INFORMATION below:

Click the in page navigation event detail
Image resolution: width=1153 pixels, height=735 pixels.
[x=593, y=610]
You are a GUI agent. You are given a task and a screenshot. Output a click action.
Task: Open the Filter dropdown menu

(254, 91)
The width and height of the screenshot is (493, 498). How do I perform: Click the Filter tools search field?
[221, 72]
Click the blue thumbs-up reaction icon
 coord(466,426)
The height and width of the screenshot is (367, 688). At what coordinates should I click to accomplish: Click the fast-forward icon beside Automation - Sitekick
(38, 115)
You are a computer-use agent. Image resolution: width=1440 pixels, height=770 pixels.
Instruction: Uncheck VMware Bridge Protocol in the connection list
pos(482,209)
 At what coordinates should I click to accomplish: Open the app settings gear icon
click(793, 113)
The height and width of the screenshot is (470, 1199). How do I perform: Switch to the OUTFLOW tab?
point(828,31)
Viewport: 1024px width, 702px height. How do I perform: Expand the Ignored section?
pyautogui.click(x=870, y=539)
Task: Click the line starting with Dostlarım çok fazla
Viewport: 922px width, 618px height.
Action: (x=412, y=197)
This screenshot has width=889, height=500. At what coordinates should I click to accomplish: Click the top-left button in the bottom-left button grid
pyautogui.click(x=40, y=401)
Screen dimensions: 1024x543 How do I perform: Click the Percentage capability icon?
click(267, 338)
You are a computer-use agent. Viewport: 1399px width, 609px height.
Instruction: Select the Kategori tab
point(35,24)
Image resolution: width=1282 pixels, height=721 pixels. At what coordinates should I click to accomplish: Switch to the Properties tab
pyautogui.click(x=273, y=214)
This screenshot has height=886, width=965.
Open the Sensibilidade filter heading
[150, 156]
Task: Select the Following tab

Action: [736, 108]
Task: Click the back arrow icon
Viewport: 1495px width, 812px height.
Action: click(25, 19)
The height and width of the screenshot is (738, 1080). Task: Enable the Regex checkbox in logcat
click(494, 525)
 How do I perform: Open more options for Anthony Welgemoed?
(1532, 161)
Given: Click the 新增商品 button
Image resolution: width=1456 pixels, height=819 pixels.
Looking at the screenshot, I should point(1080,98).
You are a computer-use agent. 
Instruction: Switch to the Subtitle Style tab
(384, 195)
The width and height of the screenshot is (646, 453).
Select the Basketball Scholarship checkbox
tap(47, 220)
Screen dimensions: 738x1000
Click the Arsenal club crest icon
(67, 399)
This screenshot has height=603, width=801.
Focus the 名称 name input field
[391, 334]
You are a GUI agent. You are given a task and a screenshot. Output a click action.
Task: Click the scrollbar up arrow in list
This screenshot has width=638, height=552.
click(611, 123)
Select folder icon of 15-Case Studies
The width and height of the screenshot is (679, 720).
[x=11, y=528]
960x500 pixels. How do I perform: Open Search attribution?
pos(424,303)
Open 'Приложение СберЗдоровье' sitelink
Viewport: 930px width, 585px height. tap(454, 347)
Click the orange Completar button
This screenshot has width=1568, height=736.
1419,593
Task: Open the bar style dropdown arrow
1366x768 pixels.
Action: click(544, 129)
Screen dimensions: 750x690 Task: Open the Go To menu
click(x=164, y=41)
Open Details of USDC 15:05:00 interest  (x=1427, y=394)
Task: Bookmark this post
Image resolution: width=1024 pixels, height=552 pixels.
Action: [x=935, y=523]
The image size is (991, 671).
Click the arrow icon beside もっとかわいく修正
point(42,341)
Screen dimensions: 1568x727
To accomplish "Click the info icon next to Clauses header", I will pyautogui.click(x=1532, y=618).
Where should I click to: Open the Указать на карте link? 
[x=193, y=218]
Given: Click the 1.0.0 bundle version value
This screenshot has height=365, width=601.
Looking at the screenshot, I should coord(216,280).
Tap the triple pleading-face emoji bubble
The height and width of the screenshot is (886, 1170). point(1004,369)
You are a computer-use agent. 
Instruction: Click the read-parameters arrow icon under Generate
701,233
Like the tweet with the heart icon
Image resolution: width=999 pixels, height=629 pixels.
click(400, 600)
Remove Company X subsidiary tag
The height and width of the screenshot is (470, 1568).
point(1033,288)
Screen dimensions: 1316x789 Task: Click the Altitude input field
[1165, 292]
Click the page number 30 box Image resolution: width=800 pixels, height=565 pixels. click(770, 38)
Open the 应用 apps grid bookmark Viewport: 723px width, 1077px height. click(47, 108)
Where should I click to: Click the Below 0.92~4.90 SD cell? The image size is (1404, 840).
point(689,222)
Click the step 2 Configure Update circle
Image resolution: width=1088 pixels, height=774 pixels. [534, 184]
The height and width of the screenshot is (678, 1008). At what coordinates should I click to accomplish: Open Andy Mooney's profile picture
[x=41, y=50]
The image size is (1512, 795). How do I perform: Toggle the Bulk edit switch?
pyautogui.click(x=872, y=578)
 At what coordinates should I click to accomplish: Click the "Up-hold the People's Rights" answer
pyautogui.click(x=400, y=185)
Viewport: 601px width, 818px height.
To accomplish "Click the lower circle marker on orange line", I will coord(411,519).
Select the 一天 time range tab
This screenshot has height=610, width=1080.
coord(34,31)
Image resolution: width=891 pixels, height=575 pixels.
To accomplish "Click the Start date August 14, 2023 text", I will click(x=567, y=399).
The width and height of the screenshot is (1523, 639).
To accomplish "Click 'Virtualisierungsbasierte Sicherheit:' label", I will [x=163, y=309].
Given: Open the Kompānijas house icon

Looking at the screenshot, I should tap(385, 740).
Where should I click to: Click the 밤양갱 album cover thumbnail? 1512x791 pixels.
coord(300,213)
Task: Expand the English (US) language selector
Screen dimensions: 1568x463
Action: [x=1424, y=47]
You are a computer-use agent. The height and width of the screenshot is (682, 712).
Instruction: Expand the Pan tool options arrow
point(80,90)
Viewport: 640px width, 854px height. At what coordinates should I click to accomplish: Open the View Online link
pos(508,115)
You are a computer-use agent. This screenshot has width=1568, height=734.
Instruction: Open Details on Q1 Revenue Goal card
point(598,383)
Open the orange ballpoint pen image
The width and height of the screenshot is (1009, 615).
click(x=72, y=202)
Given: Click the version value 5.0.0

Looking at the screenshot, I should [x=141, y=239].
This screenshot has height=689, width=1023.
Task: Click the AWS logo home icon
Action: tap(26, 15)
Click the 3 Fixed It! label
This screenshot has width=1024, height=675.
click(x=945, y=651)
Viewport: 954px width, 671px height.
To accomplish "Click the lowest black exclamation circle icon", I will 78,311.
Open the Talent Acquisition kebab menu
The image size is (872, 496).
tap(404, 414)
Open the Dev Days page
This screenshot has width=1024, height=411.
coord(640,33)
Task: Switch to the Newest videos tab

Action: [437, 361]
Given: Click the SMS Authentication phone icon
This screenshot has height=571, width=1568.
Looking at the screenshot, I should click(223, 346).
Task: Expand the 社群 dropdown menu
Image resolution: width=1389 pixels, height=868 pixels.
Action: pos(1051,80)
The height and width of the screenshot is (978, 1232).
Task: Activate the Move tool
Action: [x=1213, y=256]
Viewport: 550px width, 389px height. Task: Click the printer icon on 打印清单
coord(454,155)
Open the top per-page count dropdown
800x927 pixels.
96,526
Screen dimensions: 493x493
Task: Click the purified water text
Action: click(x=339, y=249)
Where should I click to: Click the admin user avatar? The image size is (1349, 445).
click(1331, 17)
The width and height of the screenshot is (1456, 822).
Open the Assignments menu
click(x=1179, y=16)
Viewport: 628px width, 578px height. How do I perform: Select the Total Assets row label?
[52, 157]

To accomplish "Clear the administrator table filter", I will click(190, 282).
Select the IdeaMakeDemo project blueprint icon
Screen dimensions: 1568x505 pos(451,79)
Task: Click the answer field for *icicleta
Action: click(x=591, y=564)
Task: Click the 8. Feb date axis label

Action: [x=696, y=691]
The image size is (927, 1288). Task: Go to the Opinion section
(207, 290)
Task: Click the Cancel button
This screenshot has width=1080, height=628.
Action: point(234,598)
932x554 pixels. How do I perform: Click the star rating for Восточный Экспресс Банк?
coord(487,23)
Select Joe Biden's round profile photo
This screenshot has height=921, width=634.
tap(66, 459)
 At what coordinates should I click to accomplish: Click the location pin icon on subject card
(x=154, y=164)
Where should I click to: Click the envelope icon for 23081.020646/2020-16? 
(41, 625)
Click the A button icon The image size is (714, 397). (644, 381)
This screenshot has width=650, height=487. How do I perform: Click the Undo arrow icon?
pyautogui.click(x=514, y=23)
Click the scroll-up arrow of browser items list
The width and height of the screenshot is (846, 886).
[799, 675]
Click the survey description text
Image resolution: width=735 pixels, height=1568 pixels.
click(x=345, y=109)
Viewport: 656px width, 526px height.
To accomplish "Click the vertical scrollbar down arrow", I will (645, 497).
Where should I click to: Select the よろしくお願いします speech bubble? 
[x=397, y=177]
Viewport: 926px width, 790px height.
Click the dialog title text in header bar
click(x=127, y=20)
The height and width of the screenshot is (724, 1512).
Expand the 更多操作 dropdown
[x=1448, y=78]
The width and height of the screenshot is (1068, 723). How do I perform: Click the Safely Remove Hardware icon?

End of INFORMATION.

* [WHAT TO DO]: For the entries above, please state how many lines contain the string "agent"; give the number and nothing else.

* [WORKED SOLUTION]: 8